Patanjali eyes Colgate's market, why Nasdaq is having a meltdown

Episode Notes

Welcome to Top of the Morning by Mint, your weekday newscast that brings you five major stories from the world of business. It's Friday, July 26, 2024. My name is Nelson John. Let's get started:

Sensex was down by 0.14 percent, while Nifty dropped by 0.03 percent during trading hours yesterday.

Nifty and Sensex aren't the only ones having a poor run. Their cousin in the US, Nasdaq, is having a bit of a meltdown too. Technology stocks, which were having a dream run over the past couple of years, have seen a massive sell-off this week. So far this week, Nasdaq is down nearly 3 and a half percent. Widespread fear of the artificial intelligence bubble bursting for these tech stocks has spooked investors, who have decided to sell en masse. Abhishek Mukherjee brings you the details of this sudden change, and what lies ahead for Nasdaq's tech stocks.

Gold prices too are down around 7 percent since the Union Budget cut the import duty on gold. This move by Nirmala Sitharaman raised fear among investors because this directly affected the yields of sovereign gold bonds. But Ram Sahgal reports that despite this beating, investors in the gold bonds still stand to double their investments. As per the Reserve Bank of India, bonds bought in 2016 which are to be redeemed in August this year will give an annual compounded rate of 10.3 percent. In comparison, Nifty has compounded 13.8 percent over the same period. It's not all dull for gold bond investors, after all.

Out with the dollar, in with the yen.
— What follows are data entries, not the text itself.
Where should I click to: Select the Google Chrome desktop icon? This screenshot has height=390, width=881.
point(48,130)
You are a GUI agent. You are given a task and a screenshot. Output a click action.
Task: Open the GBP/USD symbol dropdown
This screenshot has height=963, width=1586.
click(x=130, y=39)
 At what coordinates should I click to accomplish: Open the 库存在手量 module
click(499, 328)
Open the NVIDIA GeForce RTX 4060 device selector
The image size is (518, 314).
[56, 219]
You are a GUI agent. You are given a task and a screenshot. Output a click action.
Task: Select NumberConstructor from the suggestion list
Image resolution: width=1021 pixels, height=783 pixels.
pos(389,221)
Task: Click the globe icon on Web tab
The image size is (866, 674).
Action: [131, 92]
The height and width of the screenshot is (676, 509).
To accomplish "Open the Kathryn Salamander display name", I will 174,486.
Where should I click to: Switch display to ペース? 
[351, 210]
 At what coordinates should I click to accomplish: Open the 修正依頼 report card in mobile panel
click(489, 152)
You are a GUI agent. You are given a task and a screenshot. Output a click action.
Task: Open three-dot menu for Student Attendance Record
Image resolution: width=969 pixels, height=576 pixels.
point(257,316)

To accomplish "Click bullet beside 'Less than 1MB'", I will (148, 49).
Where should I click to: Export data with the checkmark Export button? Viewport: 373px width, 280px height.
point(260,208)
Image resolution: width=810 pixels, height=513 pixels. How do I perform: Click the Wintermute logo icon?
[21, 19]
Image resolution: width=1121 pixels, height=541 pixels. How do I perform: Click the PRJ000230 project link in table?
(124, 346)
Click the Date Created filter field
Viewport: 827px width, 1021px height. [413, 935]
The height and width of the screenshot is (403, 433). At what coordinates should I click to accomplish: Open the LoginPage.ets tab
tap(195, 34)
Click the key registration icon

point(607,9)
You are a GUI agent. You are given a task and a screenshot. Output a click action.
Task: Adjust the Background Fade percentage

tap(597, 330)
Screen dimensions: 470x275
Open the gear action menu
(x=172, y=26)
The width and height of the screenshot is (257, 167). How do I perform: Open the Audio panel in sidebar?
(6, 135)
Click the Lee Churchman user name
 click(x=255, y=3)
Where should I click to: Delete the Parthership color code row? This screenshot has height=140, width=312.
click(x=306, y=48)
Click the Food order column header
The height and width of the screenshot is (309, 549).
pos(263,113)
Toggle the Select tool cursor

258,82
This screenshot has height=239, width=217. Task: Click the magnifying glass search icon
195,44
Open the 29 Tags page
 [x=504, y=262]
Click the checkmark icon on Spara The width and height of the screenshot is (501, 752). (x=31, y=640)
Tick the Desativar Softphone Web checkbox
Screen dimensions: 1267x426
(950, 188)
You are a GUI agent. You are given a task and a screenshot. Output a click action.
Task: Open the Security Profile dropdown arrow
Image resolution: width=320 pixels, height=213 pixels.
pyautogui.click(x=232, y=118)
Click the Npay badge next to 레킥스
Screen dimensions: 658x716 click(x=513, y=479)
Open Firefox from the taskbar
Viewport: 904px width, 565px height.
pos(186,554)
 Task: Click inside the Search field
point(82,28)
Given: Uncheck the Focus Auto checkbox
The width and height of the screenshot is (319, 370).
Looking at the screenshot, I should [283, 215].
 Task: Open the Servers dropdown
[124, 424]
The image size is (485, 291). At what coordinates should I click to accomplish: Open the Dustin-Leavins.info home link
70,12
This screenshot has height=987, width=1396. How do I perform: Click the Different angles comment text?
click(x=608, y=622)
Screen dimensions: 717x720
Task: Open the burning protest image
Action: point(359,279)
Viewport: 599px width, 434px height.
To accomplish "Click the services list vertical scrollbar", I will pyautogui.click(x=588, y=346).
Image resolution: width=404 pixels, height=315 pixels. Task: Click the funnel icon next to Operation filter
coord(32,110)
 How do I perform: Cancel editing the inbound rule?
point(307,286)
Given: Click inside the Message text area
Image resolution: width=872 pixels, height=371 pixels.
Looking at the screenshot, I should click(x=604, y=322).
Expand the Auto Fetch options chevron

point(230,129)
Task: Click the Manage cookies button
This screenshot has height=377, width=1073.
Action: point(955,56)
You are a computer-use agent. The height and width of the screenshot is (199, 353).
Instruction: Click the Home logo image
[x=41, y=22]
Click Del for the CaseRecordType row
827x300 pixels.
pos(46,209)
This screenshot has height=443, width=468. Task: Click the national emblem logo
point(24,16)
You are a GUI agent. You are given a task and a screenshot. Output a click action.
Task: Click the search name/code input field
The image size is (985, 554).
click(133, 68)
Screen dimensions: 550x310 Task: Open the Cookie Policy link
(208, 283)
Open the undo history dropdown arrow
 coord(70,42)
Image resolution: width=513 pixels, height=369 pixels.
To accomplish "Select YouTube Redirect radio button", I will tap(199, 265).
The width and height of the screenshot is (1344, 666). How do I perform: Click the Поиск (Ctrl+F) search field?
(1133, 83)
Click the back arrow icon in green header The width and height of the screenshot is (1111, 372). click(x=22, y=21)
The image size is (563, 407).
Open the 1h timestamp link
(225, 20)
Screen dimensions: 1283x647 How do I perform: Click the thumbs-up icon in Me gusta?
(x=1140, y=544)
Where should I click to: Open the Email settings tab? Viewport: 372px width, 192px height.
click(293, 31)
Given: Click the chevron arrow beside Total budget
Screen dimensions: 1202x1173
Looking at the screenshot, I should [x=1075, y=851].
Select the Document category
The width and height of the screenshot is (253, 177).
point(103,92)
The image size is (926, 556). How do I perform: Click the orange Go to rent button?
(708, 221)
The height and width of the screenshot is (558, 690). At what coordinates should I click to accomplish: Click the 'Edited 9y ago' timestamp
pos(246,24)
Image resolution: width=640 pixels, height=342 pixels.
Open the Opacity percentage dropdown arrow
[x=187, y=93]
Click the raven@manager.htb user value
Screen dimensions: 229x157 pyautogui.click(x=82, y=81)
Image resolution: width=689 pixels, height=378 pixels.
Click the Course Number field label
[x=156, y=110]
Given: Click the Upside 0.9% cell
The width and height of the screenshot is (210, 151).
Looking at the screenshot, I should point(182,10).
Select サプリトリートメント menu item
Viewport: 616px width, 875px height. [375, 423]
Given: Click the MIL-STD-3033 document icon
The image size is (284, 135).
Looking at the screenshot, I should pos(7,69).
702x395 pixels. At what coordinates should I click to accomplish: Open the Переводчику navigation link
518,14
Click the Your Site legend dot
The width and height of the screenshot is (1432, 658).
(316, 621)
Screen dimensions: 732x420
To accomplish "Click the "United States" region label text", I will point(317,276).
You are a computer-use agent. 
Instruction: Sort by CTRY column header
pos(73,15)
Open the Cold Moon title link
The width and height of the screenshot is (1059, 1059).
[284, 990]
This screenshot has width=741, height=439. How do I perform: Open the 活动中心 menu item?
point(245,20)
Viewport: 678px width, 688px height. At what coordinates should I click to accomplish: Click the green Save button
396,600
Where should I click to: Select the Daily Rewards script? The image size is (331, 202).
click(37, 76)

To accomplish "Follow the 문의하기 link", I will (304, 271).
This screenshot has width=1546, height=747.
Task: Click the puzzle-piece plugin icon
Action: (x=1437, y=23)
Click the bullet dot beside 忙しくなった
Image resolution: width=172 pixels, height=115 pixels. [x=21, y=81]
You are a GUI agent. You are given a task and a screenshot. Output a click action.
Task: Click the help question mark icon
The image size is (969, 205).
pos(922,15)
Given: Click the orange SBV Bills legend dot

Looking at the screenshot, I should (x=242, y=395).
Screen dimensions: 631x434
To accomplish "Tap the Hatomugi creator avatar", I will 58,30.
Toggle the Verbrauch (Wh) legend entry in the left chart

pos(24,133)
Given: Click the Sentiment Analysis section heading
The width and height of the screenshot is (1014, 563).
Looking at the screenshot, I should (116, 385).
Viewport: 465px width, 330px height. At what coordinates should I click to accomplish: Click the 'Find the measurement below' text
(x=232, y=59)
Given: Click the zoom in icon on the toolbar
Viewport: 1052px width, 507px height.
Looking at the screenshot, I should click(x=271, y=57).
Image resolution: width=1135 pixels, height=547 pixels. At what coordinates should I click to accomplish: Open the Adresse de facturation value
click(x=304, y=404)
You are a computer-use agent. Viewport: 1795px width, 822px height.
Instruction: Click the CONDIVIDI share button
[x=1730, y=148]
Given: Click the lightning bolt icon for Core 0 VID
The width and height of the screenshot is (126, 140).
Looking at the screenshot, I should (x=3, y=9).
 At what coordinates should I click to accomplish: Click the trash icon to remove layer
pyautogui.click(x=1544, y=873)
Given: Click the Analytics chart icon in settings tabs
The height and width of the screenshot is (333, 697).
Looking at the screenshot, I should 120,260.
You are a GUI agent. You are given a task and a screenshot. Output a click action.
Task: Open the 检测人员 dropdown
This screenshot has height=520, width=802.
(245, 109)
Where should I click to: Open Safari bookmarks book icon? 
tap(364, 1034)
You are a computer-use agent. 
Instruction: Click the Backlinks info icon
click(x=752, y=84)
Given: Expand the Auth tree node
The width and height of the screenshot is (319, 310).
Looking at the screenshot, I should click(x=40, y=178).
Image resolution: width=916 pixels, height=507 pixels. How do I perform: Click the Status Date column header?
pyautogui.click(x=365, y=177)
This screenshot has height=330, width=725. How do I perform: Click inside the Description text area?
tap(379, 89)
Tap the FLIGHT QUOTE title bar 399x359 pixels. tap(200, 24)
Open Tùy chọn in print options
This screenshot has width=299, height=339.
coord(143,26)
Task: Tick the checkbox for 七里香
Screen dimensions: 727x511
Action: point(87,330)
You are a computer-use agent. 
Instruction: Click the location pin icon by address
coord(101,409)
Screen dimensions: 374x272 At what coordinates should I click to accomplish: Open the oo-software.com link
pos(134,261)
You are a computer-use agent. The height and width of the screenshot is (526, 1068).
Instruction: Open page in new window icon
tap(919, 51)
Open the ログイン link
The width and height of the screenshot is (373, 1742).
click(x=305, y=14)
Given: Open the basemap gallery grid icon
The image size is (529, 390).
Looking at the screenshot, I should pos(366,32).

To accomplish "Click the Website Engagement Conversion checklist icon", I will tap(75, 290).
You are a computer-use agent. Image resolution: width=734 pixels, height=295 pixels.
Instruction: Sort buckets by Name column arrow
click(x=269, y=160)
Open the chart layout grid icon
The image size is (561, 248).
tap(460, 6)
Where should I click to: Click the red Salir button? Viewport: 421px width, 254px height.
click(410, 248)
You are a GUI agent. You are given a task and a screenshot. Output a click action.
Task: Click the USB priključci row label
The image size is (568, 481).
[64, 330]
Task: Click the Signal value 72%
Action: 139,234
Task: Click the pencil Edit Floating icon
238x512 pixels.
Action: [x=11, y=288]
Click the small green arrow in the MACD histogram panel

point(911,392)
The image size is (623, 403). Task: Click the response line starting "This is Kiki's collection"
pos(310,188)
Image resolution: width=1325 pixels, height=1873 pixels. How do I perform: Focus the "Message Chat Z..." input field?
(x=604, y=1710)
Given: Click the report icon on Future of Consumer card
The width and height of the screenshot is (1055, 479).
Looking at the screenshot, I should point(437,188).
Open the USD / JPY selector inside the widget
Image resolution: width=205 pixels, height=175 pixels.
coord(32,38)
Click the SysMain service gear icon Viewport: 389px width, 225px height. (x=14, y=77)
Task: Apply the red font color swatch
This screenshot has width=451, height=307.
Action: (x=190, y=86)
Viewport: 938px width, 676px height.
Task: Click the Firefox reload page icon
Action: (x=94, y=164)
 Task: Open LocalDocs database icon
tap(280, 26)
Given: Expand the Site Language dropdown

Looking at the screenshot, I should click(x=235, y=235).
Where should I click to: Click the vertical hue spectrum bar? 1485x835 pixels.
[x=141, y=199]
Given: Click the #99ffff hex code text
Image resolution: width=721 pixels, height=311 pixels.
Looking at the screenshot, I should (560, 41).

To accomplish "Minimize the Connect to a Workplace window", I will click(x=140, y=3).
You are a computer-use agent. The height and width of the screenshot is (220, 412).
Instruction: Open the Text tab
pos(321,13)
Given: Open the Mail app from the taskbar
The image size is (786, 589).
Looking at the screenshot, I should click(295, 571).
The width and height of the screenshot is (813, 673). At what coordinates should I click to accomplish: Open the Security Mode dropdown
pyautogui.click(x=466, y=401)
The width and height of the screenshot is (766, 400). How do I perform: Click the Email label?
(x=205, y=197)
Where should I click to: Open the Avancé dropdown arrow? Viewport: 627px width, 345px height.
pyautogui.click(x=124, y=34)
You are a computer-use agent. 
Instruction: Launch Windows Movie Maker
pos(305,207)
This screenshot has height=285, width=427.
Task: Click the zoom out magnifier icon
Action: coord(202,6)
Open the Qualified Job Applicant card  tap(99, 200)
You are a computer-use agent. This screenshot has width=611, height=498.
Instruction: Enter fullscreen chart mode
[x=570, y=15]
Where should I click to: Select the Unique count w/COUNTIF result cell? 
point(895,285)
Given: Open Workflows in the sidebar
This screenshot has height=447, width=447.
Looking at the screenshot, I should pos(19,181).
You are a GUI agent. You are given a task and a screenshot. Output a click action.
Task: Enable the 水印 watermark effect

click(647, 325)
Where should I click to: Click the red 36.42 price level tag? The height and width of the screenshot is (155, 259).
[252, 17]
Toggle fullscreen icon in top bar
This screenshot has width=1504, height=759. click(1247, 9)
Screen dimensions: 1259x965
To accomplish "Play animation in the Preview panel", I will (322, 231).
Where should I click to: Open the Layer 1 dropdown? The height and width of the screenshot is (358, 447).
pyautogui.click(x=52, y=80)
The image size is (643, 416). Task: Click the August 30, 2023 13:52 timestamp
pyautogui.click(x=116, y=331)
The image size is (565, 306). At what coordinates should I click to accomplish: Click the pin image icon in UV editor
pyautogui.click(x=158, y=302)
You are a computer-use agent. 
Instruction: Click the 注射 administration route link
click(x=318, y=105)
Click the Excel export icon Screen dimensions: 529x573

Indian companies are increasingly open to taking on debt in Japan's national currency, as opposed to the standard US dollar. The yen has slid 18 percent against the rupee since the beginning of 2023. Nehal Chaliawala and Shayan Ghosh report that this makes it quite appealing for Indian corporates to take on debt — a sliding currency means that the borrower will have to pay less than anticipated. Companies like JSW Steel, Power Finance Corporation, and the Housing and Urban Development Corporation have taken yen-denominated debt worth about 11,000 crore rupees in the past 11 months. Even the Tamil Nadu government has borrowed a substantial amount in the Japanese currency, note Nehal and Shayan.

Patanjali has a new segment it wants to conquer in the FMCG industry: toothpaste. After faring well in areas like ghee, biscuits, hair oil, and honey, the Baba Ramdev-led company wants to beat out the likes of Colgate, Nestle, and Unilever. We invited freelance journalist Devika Singh to take a deep dive into the company's latest pursuit. Patanjali has also done quite well in the ayurveda space, and now wants to replicate that success across the FMCG board. Devika writes about Patanjali's past, how it turned its focus into FMCGs, and what the road looks ahead after consecutive years of flat revenues.

The Olympics start today! The celebrated sporting event starts in Paris today, and will continue for the next two and a half weeks. Every leap year, athletes look forward to qualifying and participating in this spectacle. However, every leap year, another discussion takes place: that India should host the Olympics. Siddharth Upasani writes that this isn't a very wise move. Hosting such an event costs about 8 billion dollars. While the organising committee is looking to make Olympics more sustainable and cost effective, at this stage, India isn't ready and doesn't need to host Olympics, Upasani writes.

We'd love to hear your feedback on this podcast. Let us know by writing to us at feedback@livemint.com. You may send us feedback, tips or anything that you feel we should be covering from your vantage point in the world of business and finance.

 

Show notes:

The Magnificent Seven: Has the AI bubble burst? 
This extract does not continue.